• [Exercise task] Switch "Target Audience" to "Campaign Budget" in the lines from the line with "541x1184 pixels." to the line with "coord(242,364)", and give back only those lines with nothing else changed.

-----

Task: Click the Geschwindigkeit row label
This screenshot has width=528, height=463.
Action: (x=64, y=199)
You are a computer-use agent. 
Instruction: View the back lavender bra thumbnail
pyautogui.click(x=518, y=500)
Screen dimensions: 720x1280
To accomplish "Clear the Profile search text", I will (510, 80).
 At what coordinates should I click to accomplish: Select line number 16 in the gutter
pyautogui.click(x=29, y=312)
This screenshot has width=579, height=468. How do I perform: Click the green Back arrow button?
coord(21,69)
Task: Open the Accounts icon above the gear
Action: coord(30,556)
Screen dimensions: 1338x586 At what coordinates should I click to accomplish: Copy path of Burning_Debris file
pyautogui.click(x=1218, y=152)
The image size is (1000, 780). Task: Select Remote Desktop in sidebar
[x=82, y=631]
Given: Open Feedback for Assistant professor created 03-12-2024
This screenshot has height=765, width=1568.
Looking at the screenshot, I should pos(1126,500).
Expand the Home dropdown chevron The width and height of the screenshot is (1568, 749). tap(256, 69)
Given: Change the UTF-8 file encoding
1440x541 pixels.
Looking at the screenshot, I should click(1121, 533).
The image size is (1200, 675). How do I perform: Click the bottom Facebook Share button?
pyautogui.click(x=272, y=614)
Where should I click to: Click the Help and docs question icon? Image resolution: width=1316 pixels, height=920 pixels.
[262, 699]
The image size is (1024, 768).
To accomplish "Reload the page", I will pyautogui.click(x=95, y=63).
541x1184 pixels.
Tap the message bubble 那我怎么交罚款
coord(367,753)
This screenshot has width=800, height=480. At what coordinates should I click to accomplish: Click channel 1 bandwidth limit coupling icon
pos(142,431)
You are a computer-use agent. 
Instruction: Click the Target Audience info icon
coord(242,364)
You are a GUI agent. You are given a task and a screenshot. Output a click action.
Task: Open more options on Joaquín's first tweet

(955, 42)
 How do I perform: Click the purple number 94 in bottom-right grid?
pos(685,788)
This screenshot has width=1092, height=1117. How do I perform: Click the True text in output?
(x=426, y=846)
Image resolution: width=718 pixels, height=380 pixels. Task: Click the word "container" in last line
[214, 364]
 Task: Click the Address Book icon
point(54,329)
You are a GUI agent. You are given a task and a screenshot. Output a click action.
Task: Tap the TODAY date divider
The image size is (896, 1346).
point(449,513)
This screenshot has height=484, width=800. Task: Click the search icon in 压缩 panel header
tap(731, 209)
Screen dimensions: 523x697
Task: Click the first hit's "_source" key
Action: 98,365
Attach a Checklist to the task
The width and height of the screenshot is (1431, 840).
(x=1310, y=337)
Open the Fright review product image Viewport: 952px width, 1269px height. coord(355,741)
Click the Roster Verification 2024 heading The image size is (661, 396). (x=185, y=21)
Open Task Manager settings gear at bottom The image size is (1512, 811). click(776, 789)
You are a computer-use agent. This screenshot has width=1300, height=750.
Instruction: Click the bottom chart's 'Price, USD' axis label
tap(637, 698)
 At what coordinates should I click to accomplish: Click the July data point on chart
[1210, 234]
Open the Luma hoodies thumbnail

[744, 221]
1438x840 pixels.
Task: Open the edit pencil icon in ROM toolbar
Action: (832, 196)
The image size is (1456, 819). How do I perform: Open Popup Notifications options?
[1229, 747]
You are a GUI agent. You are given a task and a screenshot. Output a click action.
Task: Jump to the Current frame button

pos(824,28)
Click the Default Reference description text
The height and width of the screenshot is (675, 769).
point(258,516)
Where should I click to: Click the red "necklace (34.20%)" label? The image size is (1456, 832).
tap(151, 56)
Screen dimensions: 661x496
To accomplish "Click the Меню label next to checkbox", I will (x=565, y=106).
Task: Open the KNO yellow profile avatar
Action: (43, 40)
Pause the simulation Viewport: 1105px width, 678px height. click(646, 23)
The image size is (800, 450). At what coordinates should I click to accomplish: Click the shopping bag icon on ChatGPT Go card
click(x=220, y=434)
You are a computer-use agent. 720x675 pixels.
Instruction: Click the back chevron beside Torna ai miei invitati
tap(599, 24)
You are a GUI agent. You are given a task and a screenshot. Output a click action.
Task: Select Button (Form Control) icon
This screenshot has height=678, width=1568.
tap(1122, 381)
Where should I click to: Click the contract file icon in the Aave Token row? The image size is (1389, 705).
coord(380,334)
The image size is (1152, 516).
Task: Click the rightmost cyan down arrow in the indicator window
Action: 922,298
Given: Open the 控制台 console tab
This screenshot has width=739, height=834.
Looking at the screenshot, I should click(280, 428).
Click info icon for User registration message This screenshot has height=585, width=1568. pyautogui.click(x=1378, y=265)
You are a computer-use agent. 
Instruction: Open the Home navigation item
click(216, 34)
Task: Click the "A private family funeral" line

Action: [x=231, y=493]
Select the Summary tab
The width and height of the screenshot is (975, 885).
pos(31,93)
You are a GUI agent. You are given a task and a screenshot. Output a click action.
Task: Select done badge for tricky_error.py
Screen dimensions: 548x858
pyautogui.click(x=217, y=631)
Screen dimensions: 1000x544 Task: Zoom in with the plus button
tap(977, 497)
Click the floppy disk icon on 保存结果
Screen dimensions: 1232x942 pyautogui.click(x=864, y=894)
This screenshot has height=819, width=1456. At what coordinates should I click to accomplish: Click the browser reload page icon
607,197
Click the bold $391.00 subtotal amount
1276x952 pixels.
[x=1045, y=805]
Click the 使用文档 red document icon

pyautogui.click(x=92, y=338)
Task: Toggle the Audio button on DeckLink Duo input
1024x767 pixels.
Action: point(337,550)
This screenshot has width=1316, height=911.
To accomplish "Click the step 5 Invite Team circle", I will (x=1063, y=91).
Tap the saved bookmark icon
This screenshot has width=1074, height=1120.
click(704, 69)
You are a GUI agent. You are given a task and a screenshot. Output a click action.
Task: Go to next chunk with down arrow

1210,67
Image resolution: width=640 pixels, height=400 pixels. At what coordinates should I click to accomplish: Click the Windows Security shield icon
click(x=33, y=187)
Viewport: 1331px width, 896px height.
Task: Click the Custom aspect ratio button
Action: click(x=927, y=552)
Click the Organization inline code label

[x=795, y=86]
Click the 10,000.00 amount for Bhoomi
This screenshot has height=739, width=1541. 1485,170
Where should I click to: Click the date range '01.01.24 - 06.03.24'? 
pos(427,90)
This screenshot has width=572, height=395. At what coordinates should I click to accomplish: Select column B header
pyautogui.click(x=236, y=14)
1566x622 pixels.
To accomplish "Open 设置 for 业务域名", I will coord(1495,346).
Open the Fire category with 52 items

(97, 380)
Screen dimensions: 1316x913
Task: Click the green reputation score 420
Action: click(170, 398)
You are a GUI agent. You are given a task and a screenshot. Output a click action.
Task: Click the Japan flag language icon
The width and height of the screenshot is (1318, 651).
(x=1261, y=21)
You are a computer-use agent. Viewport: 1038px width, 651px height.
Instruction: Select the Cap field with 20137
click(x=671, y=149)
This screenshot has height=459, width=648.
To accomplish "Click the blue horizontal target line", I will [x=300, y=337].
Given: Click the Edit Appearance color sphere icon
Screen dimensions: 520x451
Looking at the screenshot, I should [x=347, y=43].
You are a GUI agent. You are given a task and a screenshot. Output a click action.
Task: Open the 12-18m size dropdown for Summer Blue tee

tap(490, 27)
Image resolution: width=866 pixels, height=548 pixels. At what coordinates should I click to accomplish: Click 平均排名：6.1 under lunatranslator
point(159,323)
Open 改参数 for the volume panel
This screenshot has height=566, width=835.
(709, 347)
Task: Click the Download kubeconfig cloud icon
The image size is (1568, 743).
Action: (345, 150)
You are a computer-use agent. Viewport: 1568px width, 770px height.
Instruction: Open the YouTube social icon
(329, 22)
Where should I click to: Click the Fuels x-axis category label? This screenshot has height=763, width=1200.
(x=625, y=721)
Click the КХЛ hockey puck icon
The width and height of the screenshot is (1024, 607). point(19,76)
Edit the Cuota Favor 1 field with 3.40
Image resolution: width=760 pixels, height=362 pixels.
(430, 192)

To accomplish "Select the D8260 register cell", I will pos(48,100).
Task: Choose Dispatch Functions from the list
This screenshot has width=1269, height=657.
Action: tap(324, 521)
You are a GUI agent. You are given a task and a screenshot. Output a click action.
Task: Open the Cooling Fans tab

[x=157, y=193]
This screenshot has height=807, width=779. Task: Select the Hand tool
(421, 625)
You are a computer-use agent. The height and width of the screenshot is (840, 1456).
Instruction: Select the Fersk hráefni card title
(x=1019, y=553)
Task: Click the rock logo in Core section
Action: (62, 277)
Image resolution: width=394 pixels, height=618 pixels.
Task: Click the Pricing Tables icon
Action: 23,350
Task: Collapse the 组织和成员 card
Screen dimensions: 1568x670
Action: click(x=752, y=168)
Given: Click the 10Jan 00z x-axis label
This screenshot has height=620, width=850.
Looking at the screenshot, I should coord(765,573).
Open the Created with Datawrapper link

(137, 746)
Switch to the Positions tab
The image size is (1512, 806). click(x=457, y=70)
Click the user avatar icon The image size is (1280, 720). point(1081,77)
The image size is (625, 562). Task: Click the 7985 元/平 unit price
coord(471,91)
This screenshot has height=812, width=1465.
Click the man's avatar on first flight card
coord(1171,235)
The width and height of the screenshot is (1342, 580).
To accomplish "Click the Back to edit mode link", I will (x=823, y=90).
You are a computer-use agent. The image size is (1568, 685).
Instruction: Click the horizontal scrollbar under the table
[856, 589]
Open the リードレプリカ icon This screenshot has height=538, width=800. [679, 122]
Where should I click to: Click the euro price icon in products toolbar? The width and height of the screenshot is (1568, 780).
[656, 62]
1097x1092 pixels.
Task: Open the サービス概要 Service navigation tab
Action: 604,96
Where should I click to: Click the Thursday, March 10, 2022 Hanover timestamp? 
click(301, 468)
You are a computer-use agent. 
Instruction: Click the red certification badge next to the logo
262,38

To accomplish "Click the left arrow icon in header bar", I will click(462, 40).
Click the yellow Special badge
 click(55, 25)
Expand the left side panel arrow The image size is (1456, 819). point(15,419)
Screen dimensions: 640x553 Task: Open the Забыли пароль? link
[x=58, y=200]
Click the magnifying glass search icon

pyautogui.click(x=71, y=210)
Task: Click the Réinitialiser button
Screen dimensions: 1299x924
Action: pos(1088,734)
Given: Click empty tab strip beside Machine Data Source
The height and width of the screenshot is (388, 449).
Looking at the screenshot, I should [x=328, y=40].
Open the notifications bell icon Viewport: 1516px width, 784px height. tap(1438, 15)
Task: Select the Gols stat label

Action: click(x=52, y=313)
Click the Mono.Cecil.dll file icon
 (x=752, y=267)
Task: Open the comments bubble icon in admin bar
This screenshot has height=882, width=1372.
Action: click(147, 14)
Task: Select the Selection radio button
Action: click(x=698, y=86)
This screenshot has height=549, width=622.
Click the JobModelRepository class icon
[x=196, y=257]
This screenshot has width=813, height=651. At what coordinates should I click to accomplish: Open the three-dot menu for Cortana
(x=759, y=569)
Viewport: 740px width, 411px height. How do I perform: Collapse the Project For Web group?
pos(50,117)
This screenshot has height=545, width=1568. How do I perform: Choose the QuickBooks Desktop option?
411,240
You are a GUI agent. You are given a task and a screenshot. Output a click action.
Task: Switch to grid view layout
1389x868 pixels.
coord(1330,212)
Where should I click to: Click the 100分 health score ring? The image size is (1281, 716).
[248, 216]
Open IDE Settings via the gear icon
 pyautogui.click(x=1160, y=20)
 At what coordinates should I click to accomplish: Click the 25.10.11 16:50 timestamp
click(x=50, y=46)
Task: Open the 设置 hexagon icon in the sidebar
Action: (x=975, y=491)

-----

• [The response]
541x1184 pixels.
Tap the message bubble 那我怎么交罚款
coord(367,753)
This screenshot has width=800, height=480. At what coordinates should I click to accomplish: Click channel 1 bandwidth limit coupling icon
pos(142,431)
You are a computer-use agent. 
Instruction: Click the Campaign Budget info icon
coord(242,364)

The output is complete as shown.